> **WORK ITEM**:
Repeat the lines from the line with "Click here to cancel coupon code" to the line with "Task: Select the AT&T Unlimited Extra EL plan" in the listing below, keeping both end lines and adding nothing.

--------------------------------------------------

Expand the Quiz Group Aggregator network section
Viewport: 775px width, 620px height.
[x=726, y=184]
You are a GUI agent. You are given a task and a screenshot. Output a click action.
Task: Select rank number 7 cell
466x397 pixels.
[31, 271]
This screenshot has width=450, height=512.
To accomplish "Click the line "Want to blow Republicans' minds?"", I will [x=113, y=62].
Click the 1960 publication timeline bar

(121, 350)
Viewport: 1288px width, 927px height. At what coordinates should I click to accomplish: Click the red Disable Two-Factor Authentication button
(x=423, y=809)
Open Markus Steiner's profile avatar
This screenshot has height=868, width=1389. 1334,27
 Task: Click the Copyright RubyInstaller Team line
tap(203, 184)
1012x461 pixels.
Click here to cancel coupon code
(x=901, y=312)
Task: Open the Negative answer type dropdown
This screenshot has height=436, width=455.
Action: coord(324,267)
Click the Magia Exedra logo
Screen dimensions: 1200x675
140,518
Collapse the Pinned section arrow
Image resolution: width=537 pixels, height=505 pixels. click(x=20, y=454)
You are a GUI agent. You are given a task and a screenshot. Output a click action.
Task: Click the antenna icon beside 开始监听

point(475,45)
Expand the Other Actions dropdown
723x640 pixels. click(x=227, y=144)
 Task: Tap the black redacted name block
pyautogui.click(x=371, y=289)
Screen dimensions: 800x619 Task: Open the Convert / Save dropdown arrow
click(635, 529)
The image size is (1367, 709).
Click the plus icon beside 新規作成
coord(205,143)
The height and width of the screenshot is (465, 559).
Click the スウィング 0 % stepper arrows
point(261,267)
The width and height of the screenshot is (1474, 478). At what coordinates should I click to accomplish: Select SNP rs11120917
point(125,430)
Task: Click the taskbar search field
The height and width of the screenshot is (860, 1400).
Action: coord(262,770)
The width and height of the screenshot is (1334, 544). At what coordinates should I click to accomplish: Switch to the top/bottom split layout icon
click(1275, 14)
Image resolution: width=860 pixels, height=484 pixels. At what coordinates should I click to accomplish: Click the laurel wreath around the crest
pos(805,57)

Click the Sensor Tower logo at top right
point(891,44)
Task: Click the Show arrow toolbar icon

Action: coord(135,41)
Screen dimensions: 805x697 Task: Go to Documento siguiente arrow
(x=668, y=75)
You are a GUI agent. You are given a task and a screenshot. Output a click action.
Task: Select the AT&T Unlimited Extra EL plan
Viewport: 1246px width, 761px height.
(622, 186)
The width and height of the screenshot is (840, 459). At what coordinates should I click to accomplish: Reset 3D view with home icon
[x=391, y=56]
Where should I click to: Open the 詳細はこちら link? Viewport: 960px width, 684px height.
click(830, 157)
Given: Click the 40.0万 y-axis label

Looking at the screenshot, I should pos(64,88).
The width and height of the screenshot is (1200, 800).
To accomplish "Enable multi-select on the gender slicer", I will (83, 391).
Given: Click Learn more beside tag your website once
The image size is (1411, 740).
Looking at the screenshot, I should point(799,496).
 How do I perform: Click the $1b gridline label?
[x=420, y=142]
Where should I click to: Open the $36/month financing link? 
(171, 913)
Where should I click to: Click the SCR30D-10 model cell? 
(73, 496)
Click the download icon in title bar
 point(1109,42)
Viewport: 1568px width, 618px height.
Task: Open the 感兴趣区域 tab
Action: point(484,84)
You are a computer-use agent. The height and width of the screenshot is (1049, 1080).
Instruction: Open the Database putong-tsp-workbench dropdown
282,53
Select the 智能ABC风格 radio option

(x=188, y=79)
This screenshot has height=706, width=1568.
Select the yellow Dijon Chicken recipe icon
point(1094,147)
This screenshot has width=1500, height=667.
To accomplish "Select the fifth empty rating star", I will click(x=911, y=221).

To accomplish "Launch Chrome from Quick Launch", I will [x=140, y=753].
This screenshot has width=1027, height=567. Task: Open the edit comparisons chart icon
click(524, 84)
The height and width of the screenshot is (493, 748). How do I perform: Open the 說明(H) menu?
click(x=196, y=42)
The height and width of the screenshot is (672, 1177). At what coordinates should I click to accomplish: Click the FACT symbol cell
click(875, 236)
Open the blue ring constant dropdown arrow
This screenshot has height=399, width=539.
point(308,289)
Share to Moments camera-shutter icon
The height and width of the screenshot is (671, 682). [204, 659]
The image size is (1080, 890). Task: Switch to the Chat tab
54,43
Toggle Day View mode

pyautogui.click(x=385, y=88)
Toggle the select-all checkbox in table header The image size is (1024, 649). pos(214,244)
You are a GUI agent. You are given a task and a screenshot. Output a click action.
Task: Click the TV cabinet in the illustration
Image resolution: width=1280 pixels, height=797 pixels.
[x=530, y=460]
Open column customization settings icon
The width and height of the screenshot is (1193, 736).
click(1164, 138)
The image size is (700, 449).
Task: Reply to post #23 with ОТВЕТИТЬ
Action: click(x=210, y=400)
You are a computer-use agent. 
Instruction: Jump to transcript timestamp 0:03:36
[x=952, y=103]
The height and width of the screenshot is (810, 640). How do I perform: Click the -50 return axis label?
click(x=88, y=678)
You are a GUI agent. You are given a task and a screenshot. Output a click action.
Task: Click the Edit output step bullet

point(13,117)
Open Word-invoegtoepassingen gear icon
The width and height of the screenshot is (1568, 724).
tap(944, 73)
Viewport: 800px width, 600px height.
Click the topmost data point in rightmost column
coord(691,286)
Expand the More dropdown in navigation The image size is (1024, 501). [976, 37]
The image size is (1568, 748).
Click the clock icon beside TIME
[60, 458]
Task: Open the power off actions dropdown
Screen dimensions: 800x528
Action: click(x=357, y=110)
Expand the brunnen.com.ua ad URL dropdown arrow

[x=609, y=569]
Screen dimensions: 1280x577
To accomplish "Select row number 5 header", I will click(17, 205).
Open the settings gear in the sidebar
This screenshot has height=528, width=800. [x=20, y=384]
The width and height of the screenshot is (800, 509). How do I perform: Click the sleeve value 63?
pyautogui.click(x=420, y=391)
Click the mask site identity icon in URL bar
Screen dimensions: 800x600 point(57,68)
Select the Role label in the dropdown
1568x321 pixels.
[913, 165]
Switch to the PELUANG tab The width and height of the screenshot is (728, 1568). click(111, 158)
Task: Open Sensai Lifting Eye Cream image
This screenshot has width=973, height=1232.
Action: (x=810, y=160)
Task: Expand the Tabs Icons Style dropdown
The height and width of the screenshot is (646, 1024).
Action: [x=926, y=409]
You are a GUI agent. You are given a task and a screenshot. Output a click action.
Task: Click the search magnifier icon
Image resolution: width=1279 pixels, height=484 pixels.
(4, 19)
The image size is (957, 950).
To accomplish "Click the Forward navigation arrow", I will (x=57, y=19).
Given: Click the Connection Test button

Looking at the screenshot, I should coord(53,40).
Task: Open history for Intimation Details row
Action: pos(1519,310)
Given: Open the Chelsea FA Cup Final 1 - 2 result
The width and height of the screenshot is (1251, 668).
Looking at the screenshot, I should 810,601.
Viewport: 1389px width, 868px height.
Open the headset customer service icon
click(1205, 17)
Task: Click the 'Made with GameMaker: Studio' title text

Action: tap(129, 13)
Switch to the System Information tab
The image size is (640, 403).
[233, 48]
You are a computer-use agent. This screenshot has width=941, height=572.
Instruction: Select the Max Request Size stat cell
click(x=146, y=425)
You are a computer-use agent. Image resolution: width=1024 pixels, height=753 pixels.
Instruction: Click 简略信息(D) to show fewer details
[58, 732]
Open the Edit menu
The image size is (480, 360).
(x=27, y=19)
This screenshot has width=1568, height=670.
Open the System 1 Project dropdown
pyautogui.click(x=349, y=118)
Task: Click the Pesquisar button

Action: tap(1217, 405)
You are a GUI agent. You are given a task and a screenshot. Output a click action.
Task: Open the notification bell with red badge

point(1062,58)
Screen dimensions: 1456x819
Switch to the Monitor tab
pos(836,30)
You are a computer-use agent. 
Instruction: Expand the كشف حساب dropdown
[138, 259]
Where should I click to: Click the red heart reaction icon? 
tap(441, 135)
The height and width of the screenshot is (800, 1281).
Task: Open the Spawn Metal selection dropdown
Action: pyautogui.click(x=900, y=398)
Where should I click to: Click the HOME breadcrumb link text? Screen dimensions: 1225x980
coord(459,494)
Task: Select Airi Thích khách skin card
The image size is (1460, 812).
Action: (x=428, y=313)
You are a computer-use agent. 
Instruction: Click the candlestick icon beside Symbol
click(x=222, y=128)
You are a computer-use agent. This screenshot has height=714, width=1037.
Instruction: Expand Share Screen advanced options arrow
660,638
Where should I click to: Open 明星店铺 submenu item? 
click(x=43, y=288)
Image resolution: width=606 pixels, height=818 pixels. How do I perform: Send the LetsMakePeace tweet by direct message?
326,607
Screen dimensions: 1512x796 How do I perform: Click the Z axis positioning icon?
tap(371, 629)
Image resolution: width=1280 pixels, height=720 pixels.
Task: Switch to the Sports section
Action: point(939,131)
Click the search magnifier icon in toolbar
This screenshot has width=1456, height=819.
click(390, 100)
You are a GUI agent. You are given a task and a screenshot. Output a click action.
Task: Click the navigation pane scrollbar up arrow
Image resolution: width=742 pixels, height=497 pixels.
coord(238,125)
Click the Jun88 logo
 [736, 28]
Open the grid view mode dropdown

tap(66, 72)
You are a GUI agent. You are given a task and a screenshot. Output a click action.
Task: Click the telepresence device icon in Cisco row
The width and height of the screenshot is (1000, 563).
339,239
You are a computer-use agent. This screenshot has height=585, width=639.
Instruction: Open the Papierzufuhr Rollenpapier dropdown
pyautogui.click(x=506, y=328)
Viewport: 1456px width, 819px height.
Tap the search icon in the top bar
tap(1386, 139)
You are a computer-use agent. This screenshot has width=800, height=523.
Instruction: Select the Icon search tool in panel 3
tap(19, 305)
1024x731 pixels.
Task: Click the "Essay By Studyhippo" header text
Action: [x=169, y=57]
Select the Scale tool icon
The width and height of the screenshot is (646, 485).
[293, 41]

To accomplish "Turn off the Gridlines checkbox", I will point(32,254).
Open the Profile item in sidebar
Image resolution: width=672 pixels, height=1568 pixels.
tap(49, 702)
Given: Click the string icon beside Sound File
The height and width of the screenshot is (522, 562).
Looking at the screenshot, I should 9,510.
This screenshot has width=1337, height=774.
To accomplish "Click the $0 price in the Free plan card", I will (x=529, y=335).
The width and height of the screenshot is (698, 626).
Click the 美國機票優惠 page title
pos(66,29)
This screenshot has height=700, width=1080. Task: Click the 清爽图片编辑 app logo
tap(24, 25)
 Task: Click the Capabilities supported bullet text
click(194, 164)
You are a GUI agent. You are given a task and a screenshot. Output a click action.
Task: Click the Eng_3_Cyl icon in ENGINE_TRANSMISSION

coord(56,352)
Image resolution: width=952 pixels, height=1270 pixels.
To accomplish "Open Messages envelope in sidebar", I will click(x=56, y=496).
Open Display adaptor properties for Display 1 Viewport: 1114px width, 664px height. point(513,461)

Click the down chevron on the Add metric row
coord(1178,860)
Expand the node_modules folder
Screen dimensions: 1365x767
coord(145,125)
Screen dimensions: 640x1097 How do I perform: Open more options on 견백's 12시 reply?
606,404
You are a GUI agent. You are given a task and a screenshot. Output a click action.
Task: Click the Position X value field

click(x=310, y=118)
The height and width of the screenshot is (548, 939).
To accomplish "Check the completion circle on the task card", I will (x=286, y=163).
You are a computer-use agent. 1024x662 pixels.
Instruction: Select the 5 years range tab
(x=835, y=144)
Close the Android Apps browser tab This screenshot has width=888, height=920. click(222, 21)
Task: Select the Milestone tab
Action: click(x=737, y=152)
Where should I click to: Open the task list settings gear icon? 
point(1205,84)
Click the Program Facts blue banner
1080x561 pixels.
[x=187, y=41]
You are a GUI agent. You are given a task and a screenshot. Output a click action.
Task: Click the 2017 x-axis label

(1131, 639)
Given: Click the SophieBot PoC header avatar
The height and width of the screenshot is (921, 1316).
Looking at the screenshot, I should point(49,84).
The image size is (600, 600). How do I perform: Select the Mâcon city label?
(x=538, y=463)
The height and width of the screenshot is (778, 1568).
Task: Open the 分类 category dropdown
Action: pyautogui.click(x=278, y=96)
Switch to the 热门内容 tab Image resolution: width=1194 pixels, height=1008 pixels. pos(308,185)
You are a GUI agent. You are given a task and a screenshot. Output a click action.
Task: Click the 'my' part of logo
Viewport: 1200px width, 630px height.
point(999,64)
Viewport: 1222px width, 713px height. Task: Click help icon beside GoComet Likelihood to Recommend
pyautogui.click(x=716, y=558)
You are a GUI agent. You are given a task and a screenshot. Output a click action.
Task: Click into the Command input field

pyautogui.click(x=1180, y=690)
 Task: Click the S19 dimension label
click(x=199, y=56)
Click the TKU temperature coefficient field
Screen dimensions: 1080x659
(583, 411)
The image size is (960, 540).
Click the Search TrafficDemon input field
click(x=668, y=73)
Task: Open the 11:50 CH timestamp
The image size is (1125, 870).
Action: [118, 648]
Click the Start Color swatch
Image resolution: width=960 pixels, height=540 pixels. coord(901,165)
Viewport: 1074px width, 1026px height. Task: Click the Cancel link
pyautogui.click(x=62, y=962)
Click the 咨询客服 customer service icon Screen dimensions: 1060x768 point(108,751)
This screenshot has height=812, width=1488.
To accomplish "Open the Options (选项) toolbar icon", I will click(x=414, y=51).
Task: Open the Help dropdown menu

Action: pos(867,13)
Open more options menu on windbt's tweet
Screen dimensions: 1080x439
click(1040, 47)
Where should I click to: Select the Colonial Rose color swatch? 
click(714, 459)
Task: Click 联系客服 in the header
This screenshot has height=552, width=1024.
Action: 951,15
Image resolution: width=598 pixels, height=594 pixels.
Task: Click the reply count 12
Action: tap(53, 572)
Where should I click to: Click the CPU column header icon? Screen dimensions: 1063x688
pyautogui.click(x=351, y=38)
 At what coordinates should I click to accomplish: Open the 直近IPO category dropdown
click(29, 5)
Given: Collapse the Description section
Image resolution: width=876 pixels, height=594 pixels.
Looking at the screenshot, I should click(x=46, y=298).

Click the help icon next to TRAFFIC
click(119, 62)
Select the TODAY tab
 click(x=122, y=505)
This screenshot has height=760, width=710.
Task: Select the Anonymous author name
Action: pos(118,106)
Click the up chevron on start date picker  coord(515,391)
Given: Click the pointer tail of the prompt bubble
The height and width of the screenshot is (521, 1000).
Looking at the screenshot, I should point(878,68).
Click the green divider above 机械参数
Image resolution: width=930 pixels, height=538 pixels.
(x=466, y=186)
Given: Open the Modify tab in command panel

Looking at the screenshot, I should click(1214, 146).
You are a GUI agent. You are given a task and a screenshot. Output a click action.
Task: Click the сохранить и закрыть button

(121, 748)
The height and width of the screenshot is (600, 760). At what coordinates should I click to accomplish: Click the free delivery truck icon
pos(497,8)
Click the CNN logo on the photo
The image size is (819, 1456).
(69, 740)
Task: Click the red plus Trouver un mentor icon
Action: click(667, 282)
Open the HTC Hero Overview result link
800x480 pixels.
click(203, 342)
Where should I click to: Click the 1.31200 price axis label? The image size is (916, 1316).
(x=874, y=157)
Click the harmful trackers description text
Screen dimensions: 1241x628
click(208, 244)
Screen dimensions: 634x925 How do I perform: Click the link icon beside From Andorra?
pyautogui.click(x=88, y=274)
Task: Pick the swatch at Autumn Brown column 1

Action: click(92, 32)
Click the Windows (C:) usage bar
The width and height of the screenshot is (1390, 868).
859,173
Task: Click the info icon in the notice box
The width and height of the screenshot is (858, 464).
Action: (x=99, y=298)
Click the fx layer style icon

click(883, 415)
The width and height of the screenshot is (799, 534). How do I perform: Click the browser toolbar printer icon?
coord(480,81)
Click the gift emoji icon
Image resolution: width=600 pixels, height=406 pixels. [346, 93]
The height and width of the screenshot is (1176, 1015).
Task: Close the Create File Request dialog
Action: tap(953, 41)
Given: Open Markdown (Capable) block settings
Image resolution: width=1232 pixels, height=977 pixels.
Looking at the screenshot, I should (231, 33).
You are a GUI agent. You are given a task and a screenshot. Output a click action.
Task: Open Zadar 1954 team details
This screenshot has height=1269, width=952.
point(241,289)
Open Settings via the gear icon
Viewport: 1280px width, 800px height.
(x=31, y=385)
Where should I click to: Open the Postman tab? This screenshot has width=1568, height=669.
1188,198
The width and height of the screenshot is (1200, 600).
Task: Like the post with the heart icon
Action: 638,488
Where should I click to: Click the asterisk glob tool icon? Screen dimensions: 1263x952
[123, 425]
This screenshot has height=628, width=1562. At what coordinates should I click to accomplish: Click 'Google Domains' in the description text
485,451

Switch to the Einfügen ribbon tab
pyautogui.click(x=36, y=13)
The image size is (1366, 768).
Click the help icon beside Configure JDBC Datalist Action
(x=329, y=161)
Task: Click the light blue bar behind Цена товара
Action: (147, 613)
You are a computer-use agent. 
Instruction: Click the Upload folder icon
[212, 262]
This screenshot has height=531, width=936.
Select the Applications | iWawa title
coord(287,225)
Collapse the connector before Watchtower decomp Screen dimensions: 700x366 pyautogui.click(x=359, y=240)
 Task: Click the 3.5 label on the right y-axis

--------------------------------------------------

> **SOLUTION FOR THIS TASK**:
Click here to cancel coupon code
(x=901, y=312)
Task: Open the Negative answer type dropdown
This screenshot has height=436, width=455.
Action: coord(324,267)
Click the Magia Exedra logo
Screen dimensions: 1200x675
140,518
Collapse the Pinned section arrow
Image resolution: width=537 pixels, height=505 pixels. click(x=20, y=454)
You are a GUI agent. You are given a task and a screenshot. Output a click action.
Task: Click the antenna icon beside 开始监听

point(475,45)
Expand the Other Actions dropdown
723x640 pixels. click(x=227, y=144)
 Task: Tap the black redacted name block
pyautogui.click(x=371, y=289)
Screen dimensions: 800x619 Task: Open the Convert / Save dropdown arrow
click(635, 529)
The image size is (1367, 709).
Click the plus icon beside 新規作成
coord(205,143)
The height and width of the screenshot is (465, 559).
Click the スウィング 0 % stepper arrows
point(261,267)
The width and height of the screenshot is (1474, 478). At what coordinates should I click to accomplish: Select SNP rs11120917
point(125,430)
Task: Click the taskbar search field
The height and width of the screenshot is (860, 1400).
Action: coord(262,770)
The width and height of the screenshot is (1334, 544). At what coordinates should I click to accomplish: Switch to the top/bottom split layout icon
click(1275, 14)
Image resolution: width=860 pixels, height=484 pixels. At what coordinates should I click to accomplish: Click the laurel wreath around the crest
pos(805,57)

Click the Sensor Tower logo at top right
point(891,44)
Task: Click the Show arrow toolbar icon

Action: coord(135,41)
Screen dimensions: 805x697 Task: Go to Documento siguiente arrow
(x=668, y=75)
You are a GUI agent. You are given a task and a screenshot. Output a click action.
Task: Select the AT&T Unlimited Extra EL plan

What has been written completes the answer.